PROVIDED ENTRIES below:

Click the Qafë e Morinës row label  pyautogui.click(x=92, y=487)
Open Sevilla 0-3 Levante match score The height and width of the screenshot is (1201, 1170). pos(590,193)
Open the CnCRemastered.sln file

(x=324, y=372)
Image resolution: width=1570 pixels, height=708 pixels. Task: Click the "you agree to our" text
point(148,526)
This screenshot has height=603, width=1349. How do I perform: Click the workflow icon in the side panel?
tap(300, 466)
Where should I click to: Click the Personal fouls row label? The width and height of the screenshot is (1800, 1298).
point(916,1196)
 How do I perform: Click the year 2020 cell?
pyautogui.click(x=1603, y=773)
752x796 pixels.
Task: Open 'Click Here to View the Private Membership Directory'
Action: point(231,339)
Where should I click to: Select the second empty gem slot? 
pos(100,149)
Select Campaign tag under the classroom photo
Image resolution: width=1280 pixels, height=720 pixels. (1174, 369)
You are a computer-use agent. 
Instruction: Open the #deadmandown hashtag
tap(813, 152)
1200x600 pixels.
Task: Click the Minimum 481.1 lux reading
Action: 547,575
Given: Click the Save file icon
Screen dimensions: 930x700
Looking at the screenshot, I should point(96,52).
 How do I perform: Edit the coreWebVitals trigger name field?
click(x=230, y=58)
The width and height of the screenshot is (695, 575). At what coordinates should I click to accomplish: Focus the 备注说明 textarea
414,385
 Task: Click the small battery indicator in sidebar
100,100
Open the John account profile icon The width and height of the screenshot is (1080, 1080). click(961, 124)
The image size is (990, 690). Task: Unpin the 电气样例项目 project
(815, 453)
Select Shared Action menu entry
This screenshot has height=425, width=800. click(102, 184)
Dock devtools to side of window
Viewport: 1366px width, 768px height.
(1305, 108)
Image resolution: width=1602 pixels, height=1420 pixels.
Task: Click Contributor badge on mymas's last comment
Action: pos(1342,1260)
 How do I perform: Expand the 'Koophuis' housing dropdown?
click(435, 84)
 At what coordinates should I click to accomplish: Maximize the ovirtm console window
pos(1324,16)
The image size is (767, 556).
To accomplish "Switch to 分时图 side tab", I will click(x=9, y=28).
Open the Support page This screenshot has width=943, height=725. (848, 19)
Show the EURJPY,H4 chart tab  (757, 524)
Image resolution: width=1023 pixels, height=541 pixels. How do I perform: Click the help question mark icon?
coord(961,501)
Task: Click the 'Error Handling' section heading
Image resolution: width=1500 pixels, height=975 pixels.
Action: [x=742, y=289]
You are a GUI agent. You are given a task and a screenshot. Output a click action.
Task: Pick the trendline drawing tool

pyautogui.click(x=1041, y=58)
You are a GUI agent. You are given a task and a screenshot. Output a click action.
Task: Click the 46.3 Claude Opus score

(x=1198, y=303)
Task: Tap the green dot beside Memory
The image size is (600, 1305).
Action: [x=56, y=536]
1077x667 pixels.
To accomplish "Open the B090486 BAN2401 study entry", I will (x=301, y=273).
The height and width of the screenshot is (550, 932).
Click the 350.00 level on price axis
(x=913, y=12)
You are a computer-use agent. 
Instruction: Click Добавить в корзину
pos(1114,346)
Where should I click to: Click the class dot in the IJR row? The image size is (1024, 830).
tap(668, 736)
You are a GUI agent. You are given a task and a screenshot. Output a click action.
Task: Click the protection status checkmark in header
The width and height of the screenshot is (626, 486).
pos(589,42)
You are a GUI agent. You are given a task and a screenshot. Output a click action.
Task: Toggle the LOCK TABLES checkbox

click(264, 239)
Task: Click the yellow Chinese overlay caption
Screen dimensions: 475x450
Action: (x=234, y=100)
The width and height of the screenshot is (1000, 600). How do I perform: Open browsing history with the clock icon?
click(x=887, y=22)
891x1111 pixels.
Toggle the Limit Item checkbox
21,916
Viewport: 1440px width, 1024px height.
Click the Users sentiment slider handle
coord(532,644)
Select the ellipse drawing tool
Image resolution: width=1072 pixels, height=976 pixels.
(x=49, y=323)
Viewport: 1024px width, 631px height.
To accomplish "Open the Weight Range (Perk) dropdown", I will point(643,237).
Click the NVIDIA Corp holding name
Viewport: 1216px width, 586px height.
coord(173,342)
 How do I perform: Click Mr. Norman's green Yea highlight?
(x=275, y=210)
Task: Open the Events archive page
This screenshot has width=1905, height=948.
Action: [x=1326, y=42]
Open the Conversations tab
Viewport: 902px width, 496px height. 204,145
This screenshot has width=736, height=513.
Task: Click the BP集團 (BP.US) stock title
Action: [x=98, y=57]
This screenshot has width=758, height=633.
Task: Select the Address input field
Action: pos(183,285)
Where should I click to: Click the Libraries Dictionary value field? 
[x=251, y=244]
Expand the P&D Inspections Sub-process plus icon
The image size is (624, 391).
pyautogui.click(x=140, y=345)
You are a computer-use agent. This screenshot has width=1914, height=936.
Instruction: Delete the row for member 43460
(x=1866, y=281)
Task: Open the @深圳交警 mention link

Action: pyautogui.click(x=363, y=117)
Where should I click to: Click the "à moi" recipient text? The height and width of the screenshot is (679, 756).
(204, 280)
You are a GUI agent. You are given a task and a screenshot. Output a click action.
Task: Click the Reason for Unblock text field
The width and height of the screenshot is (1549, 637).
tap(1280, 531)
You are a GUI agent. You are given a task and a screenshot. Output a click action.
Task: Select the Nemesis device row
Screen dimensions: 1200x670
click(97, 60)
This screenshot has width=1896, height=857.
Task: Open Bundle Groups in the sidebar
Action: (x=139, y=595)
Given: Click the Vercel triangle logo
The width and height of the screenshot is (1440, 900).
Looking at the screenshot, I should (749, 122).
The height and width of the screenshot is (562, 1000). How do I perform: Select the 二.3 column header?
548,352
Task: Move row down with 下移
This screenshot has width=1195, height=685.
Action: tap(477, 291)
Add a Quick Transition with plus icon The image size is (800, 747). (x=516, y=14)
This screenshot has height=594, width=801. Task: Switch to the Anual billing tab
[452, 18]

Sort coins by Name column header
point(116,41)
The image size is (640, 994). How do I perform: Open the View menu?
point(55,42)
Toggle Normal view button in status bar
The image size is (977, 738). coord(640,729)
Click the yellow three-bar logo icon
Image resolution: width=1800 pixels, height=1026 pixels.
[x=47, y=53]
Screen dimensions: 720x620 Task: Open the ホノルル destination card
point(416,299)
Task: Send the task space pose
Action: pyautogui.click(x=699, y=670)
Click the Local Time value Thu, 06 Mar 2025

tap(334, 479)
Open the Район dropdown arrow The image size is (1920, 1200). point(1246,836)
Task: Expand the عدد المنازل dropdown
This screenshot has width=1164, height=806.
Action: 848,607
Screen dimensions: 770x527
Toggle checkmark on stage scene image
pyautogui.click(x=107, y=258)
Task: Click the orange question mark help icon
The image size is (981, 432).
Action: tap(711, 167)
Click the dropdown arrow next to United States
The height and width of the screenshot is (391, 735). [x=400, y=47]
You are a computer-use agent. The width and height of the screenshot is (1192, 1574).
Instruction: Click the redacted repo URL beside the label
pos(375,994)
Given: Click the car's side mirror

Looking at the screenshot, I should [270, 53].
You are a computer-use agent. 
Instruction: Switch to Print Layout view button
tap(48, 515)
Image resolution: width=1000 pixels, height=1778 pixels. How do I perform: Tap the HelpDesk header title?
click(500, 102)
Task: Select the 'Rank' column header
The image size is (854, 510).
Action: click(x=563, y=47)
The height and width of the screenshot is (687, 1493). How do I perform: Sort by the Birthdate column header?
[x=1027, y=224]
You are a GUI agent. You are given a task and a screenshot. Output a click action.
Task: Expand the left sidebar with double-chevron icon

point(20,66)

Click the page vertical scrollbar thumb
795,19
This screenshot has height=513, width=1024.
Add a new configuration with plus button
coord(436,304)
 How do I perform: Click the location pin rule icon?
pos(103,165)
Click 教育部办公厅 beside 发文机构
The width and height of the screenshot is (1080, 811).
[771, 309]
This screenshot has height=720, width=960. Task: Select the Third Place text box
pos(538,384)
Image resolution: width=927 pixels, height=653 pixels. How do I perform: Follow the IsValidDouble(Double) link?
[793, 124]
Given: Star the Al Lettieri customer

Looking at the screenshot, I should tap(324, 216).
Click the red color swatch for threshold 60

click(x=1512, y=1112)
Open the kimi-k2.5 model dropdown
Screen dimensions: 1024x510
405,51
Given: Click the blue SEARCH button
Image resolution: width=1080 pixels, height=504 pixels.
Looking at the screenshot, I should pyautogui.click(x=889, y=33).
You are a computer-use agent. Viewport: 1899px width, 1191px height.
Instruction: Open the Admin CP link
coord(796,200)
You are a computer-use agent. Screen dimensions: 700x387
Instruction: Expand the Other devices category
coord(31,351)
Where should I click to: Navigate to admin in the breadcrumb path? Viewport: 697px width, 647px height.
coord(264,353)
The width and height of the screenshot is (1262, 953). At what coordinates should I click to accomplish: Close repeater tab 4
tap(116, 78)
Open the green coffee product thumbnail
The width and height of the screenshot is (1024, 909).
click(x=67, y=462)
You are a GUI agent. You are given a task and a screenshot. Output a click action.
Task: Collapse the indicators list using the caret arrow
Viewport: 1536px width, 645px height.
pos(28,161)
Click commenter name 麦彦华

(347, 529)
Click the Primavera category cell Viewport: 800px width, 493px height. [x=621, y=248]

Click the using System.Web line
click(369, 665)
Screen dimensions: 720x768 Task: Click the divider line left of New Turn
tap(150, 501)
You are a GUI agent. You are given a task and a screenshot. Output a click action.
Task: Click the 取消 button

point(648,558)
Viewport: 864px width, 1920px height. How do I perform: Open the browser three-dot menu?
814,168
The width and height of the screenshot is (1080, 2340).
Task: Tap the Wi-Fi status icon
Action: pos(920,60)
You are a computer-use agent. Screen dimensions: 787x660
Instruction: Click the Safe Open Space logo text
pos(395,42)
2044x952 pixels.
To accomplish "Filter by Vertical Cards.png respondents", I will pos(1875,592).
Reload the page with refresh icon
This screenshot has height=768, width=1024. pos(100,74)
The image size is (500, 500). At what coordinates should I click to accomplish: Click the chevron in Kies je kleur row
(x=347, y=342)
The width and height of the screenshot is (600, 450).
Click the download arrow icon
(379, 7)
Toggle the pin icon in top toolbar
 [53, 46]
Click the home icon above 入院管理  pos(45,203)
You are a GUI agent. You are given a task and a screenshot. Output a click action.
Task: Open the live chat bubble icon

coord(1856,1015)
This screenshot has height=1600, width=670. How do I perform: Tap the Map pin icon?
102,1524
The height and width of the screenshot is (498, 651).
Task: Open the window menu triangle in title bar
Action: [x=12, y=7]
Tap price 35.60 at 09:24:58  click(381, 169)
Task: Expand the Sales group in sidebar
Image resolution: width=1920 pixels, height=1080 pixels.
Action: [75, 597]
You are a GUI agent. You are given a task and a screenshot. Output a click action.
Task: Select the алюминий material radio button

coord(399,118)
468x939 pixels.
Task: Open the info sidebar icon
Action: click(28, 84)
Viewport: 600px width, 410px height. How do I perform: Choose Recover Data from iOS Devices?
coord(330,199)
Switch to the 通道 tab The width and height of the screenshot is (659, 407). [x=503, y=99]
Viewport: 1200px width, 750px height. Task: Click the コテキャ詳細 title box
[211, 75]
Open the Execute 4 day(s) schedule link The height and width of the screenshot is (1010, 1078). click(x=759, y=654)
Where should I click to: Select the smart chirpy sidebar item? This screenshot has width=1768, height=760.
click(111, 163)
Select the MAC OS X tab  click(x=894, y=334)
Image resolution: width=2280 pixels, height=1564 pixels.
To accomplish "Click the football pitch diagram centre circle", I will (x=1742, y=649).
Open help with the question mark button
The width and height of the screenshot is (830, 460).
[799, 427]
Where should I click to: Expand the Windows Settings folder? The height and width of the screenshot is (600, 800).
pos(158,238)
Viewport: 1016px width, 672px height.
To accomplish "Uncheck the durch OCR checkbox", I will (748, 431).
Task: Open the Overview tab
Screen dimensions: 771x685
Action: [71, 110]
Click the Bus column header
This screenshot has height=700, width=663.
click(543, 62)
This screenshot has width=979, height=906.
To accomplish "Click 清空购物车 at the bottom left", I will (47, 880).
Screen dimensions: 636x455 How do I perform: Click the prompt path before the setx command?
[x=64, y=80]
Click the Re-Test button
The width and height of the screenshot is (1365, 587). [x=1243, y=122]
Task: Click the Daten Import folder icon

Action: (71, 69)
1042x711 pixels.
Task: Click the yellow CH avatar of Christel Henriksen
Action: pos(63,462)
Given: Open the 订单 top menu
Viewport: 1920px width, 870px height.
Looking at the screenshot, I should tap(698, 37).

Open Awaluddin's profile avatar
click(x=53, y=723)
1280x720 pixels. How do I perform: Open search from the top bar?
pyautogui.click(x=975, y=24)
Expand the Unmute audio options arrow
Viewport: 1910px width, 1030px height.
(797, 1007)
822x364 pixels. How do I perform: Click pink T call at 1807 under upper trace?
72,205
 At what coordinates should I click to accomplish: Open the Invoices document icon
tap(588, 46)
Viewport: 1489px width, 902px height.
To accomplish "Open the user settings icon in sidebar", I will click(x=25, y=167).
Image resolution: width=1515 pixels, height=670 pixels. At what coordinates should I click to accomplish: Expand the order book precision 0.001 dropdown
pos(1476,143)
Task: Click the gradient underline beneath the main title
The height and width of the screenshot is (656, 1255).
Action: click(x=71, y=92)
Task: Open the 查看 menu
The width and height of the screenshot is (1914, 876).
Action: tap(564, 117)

End of PROVIDED ENTRIES.

Within the records above, count the lines that include the string "computer"; state the number and nothing else.

## WORKED SOLUTION
8